Task description: In the data, extract each line that holds the string "computer".

*** Opening of Information ***

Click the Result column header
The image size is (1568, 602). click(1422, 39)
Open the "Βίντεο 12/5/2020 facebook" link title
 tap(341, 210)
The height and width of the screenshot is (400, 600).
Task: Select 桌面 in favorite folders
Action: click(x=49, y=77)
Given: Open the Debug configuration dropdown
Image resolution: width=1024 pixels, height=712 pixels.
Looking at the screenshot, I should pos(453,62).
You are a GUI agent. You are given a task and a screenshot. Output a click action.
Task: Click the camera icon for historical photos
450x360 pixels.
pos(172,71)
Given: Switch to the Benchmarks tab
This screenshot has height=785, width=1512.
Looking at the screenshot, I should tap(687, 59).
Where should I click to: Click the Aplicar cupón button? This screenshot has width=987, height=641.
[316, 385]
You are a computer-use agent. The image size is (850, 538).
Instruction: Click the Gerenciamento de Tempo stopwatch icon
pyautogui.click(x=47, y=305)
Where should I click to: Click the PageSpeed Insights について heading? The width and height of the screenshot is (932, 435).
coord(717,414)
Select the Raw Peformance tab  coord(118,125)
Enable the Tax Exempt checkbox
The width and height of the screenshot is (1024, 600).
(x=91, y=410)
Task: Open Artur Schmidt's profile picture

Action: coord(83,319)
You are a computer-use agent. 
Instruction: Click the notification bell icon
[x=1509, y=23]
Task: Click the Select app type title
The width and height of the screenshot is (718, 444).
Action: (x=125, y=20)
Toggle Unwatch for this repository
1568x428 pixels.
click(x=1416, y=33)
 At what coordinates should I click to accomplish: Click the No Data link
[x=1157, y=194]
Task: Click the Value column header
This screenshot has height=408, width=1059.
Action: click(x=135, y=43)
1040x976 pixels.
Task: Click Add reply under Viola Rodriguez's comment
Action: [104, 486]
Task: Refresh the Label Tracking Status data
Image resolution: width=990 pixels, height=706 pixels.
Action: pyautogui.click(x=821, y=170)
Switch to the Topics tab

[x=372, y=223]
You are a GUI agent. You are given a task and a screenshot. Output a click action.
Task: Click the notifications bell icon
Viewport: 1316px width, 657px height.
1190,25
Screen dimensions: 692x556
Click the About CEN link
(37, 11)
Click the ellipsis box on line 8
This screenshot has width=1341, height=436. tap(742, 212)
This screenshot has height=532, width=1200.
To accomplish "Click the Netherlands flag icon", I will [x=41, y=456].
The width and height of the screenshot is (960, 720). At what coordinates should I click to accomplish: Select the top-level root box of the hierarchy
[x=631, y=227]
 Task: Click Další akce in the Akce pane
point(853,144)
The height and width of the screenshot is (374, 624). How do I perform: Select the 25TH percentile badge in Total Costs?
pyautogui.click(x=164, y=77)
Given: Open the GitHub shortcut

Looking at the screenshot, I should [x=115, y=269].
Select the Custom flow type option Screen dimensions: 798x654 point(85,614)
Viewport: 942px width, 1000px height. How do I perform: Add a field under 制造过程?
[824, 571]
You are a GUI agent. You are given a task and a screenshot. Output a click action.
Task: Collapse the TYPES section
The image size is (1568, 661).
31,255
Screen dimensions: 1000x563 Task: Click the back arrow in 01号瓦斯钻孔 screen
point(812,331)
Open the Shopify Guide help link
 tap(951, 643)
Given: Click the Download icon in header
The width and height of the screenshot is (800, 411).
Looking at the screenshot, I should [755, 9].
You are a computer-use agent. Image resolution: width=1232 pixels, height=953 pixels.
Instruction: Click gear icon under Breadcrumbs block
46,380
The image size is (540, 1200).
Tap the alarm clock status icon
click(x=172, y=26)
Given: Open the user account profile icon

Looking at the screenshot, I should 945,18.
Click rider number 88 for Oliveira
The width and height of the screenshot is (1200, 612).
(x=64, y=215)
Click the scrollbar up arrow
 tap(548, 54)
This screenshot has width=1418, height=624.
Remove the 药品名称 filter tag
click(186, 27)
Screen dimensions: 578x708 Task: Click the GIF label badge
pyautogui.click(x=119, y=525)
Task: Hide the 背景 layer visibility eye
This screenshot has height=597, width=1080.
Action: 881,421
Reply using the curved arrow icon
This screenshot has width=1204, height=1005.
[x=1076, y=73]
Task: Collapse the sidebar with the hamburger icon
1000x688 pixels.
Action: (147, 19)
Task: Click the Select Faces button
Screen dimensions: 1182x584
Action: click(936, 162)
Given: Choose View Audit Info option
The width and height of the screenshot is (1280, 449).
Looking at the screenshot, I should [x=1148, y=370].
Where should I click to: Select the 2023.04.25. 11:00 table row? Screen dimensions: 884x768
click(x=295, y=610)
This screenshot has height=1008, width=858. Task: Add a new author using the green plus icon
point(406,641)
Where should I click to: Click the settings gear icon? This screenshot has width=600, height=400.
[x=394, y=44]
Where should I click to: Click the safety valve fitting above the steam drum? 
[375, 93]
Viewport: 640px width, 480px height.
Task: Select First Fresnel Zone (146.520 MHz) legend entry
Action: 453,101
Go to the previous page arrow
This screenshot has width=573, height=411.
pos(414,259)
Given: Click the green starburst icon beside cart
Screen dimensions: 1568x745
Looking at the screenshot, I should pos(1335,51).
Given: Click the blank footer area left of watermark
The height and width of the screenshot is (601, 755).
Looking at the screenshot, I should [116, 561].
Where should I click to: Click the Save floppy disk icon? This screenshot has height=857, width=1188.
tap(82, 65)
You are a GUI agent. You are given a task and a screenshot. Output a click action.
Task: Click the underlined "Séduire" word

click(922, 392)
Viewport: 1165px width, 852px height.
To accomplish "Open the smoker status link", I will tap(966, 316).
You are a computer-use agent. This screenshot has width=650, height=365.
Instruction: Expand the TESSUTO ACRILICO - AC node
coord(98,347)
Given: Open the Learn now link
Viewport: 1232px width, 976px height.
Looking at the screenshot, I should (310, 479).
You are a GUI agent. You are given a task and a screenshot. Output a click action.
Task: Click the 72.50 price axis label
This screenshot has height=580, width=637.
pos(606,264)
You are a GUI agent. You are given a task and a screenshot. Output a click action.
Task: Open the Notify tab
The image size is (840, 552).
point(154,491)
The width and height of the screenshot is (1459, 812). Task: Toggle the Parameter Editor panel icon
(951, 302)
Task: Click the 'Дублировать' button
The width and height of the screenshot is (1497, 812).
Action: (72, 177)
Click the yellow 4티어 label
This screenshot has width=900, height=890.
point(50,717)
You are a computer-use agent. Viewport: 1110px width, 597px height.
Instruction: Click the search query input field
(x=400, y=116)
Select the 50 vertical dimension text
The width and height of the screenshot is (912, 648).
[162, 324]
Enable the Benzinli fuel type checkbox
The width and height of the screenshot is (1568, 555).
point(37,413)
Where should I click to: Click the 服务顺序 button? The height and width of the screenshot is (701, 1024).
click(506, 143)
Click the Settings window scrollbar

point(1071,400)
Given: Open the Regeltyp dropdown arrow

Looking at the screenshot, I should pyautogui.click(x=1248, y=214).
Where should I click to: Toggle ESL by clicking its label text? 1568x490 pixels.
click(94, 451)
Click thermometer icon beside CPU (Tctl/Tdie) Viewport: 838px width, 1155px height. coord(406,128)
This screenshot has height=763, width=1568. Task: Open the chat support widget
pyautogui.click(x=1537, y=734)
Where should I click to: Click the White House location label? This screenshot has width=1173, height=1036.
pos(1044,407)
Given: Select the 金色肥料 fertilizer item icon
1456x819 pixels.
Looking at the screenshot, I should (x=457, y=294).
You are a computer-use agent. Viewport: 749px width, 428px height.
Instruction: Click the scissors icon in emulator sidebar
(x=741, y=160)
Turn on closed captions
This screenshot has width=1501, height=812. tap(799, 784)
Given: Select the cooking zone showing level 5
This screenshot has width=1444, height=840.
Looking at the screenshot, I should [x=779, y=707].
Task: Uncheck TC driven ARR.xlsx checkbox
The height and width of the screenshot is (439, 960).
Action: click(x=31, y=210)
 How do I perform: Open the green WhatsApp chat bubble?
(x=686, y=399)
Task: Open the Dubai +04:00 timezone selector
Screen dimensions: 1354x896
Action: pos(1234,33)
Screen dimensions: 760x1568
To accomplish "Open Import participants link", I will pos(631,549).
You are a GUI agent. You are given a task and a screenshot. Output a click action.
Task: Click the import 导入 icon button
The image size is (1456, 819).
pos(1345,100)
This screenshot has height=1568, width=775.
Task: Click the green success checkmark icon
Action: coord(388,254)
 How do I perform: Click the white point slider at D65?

*** Close of Information ***

Task answer:
You are a computer-use agent. The image size is (850, 538).
You are a computer-use agent. 
You are a computer-use agent. Image resolution: width=1232 pixels, height=953 pixels.
You are a computer-use agent. This screenshot has width=650, height=365.
You are a computer-use agent. Viewport: 1110px width, 597px height.
You are a computer-use agent. Viewport: 749px width, 428px height.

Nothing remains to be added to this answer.